- TO DO:
(a) Print the part of the passage on configurable_h5_reader() from "Specifying the Data" up to and including "UTF-8 for convenience.", word for word.
(b) Write the next part of the passage on configurable_h5_reader(), starting after its final sentence.

- GIVEN TEXT:

☆ ☆ ☆ ☆

How the Reader Works¶
The configurable_h5_reader()
function adapts its behavior based on the configuration provided.
Default Behavior¶
When no configuration is provided, the reader finds the first dataset in the file and reads it. For 1D arrays, this creates a single column. For 2D arrays, it creates numbered columns like col_0
, col_1
, and so on.
# No reader_kwargs provided
datafile = DataFile(name="data", fpath="file.h5")
Specifying the Data Location¶
The data_key
parameter tells the reader which dataset contains the main data. This is useful when files contain multiple datasets and you want a specific one rather than just the first.
reader_kwargs = {"data_key": "measurements"}
Adding Column Names¶
For 2D data arrays, the columns_key
parameter points to a dataset containing column names. The reader splits the 2D array into named columns using these names. Byte strings are automatically decoded to UTF-8 for convenience.

☆ ☆ ☆ ☆

- DATA:
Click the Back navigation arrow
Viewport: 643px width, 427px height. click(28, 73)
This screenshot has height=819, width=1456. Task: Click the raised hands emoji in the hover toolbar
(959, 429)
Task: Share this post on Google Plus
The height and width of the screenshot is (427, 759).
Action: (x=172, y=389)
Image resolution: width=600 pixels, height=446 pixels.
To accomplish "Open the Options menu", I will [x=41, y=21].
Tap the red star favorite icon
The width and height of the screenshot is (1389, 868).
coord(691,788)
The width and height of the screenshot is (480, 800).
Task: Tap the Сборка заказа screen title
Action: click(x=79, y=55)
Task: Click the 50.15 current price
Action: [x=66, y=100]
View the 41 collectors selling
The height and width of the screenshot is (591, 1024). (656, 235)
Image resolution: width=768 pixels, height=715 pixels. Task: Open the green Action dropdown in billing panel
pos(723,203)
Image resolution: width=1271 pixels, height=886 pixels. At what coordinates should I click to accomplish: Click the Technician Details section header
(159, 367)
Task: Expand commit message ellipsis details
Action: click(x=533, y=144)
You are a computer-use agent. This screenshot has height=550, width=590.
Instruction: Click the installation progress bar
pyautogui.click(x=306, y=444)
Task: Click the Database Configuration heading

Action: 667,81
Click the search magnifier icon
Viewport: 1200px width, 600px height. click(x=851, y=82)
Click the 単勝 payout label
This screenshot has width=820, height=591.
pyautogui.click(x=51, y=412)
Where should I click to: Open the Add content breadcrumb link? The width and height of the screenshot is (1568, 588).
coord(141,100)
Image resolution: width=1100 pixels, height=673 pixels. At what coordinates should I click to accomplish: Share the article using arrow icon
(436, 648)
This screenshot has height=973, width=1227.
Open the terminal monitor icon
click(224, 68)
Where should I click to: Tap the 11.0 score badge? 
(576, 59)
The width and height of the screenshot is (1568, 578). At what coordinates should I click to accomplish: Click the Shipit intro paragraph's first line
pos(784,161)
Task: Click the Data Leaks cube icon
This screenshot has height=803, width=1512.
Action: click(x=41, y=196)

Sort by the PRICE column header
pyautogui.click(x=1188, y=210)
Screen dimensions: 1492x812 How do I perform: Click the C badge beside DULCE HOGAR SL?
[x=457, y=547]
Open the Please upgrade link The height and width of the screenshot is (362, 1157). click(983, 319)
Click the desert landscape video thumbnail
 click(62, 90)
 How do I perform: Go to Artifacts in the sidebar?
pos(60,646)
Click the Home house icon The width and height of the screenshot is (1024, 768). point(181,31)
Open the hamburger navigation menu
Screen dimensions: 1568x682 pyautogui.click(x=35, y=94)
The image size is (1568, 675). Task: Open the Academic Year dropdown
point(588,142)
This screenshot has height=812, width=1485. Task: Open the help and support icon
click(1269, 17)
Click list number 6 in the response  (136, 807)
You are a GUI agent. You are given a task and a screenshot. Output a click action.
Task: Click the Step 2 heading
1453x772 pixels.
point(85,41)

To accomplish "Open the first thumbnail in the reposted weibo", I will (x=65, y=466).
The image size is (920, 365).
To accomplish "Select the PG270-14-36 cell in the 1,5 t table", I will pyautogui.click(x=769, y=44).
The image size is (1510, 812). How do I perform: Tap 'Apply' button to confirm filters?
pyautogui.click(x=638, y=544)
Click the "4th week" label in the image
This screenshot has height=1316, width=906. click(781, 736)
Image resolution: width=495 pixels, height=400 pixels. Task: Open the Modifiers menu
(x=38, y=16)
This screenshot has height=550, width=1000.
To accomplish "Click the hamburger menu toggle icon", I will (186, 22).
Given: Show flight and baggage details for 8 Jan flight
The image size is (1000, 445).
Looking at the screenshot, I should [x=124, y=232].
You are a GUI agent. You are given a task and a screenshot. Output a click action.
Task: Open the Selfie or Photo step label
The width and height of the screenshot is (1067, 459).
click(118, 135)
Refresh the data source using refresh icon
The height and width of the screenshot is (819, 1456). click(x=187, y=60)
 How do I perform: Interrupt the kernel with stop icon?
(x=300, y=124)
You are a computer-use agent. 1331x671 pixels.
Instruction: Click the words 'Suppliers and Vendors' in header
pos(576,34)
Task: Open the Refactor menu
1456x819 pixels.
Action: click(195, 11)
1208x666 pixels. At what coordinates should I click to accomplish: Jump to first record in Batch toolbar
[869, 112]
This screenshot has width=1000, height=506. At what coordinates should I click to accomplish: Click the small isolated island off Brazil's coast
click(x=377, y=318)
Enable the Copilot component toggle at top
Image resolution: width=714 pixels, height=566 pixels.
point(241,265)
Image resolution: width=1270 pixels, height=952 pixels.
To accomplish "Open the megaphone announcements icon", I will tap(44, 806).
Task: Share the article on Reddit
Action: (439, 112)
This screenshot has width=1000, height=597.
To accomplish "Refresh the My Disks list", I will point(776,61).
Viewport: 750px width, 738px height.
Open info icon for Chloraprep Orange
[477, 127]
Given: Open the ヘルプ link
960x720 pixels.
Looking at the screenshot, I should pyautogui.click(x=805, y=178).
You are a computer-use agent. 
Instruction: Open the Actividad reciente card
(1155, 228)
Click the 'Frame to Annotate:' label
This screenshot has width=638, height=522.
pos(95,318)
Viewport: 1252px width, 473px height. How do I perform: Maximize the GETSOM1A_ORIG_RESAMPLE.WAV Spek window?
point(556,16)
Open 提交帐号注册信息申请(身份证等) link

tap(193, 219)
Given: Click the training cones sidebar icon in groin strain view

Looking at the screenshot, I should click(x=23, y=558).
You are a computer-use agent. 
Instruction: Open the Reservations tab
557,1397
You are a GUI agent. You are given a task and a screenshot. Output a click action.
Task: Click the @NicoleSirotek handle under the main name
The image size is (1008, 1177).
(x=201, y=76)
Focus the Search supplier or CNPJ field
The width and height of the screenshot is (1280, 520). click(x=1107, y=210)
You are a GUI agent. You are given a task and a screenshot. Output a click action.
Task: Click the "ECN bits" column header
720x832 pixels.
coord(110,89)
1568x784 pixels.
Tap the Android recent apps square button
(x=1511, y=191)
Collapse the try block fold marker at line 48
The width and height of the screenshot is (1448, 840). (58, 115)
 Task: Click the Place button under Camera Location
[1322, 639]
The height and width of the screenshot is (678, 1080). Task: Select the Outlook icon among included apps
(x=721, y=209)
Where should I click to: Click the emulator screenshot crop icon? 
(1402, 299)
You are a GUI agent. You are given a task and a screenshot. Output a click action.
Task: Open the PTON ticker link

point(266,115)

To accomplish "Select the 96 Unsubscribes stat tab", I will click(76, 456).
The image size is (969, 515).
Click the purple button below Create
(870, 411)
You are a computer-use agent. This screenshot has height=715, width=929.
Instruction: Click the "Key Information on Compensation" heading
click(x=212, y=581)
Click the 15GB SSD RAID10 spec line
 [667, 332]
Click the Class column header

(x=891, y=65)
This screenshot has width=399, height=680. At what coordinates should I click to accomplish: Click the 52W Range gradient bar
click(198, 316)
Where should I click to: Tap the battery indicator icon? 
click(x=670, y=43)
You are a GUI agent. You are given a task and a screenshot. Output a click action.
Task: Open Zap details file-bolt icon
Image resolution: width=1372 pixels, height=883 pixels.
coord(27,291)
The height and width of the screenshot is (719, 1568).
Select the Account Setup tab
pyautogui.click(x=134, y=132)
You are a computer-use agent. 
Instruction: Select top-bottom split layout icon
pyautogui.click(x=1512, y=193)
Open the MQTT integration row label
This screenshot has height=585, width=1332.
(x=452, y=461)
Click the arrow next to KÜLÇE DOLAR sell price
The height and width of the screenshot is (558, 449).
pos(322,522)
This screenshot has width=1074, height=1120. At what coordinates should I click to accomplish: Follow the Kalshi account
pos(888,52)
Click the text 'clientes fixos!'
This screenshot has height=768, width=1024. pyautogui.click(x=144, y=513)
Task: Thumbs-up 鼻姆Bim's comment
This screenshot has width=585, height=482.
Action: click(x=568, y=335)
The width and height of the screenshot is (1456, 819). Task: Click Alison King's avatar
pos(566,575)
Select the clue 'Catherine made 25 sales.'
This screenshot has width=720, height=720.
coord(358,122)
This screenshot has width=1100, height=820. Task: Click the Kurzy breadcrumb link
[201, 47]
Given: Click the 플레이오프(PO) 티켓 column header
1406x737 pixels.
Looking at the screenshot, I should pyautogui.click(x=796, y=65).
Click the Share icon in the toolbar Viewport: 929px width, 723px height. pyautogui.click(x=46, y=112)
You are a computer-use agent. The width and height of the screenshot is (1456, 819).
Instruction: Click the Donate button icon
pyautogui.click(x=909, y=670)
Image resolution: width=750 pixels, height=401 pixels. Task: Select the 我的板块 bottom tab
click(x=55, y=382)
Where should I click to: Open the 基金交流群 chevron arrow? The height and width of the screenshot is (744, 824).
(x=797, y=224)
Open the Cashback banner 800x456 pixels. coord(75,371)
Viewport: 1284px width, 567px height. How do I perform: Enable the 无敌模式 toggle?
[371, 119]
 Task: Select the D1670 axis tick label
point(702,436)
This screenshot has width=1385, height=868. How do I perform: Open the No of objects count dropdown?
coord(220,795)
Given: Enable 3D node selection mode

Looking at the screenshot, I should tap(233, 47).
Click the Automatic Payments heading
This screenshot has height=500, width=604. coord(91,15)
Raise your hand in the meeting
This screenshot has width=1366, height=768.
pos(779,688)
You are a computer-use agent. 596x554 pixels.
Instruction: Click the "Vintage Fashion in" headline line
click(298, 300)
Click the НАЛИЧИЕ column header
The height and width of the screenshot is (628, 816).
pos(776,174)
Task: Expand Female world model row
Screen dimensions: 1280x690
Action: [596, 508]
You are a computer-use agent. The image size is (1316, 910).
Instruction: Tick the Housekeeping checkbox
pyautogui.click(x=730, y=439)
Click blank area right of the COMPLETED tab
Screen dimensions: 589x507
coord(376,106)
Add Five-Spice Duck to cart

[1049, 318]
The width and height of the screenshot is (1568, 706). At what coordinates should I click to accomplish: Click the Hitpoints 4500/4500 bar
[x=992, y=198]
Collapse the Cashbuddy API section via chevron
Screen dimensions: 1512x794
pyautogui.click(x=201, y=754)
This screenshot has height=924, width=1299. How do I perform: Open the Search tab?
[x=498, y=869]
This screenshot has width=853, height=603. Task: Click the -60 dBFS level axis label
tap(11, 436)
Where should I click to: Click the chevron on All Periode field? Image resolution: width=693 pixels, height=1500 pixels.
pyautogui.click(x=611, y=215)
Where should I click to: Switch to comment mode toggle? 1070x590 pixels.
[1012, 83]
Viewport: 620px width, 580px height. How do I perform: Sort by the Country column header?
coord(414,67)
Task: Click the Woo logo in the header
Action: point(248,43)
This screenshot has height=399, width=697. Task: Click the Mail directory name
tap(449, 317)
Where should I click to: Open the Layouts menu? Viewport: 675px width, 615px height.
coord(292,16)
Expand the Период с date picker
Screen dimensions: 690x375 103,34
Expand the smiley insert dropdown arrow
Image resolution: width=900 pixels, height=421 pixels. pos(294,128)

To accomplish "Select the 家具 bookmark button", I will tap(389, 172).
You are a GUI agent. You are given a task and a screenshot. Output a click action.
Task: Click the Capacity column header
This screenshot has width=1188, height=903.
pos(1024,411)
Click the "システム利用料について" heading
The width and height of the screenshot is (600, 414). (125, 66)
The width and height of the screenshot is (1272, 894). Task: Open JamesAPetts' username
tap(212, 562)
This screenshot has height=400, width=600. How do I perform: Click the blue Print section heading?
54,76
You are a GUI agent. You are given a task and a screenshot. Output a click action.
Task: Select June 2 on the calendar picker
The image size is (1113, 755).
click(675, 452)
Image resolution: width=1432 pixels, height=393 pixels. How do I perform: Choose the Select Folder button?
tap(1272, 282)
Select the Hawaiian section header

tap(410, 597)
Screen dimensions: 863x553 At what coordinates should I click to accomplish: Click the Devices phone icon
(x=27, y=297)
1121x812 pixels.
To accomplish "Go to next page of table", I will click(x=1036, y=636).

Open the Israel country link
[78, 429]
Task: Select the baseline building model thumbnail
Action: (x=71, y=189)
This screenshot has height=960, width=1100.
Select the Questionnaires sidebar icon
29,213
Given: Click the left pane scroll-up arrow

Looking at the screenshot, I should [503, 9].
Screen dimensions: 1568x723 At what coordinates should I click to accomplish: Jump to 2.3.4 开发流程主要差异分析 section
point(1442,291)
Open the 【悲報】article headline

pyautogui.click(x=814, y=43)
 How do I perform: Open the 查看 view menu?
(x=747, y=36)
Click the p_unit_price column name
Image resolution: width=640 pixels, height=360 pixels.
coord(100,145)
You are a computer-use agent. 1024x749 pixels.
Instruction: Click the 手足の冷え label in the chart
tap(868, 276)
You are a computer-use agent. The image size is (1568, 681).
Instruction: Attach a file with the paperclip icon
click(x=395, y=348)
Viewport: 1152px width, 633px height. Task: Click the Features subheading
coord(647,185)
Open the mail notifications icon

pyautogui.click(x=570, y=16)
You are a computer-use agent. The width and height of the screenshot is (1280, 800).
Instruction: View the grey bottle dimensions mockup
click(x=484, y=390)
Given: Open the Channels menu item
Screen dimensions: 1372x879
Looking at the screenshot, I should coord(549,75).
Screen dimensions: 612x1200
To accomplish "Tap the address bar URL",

☆ ☆ ☆ ☆

- ANSWERS TO THE EXERCISE:
(a)
Specifying the Data Location¶
The data_key
parameter tells the reader which dataset contains the main data. This is useful when files contain multiple datasets and you want a specific one rather than just the first.
reader_kwargs = {"data_key": "measurements"}
Adding Column Names¶
For 2D data arrays, the columns_key
parameter points to a dataset containing column names. The reader splits the 2D array into named columns using these names. Byte strings are automatically decoded to UTF-8 for convenience.

(b)
reader_kwargs = {
"data_key": "values",
"columns_key": "sensor_names"
}
Parsing Datetime Fields¶
The datetime_key
parameter identifies a dataset containing datetime strings. The reader parses these strings, stripping timezone information by default, and converts them to numpy datetime64[us]
format for compatibility with Polars. The resulting column is named datetime
by default, though this can be customized with datetime_column_name
.
reader_kwargs = {
"data_key": "data",
"datetime_key": "timestamps"
}
Timezone stripping handles the common case where energy models use a single reference timezone. Most datetime parsing in numpy and Polars is simpler without timezone information. Users who need to preserve the original timezone strings can set strip_timezone=False
.
Including Additional Metadata¶
The additional_keys
parameter specifies other datasets to include as columns. The reader automatically formats these names for cleaner output, converting names like index_year
to solve_year
. If a specified key doesn’t exist in the file, it’s simply skipped.
reader_kwargs = {
"data_key": "data",
"columns_key": "columns",
"additional_keys": ["year", "scenario", "location"]
}
Configuration Parameters¶
Data Configuration¶
The data_key
parameter (string, defaults to first dataset) specifies which dataset contains the main data array, whether 1D or 2D.
The columns_key
parameter (string, optional) points to a dataset containing column names for 2D data arrays.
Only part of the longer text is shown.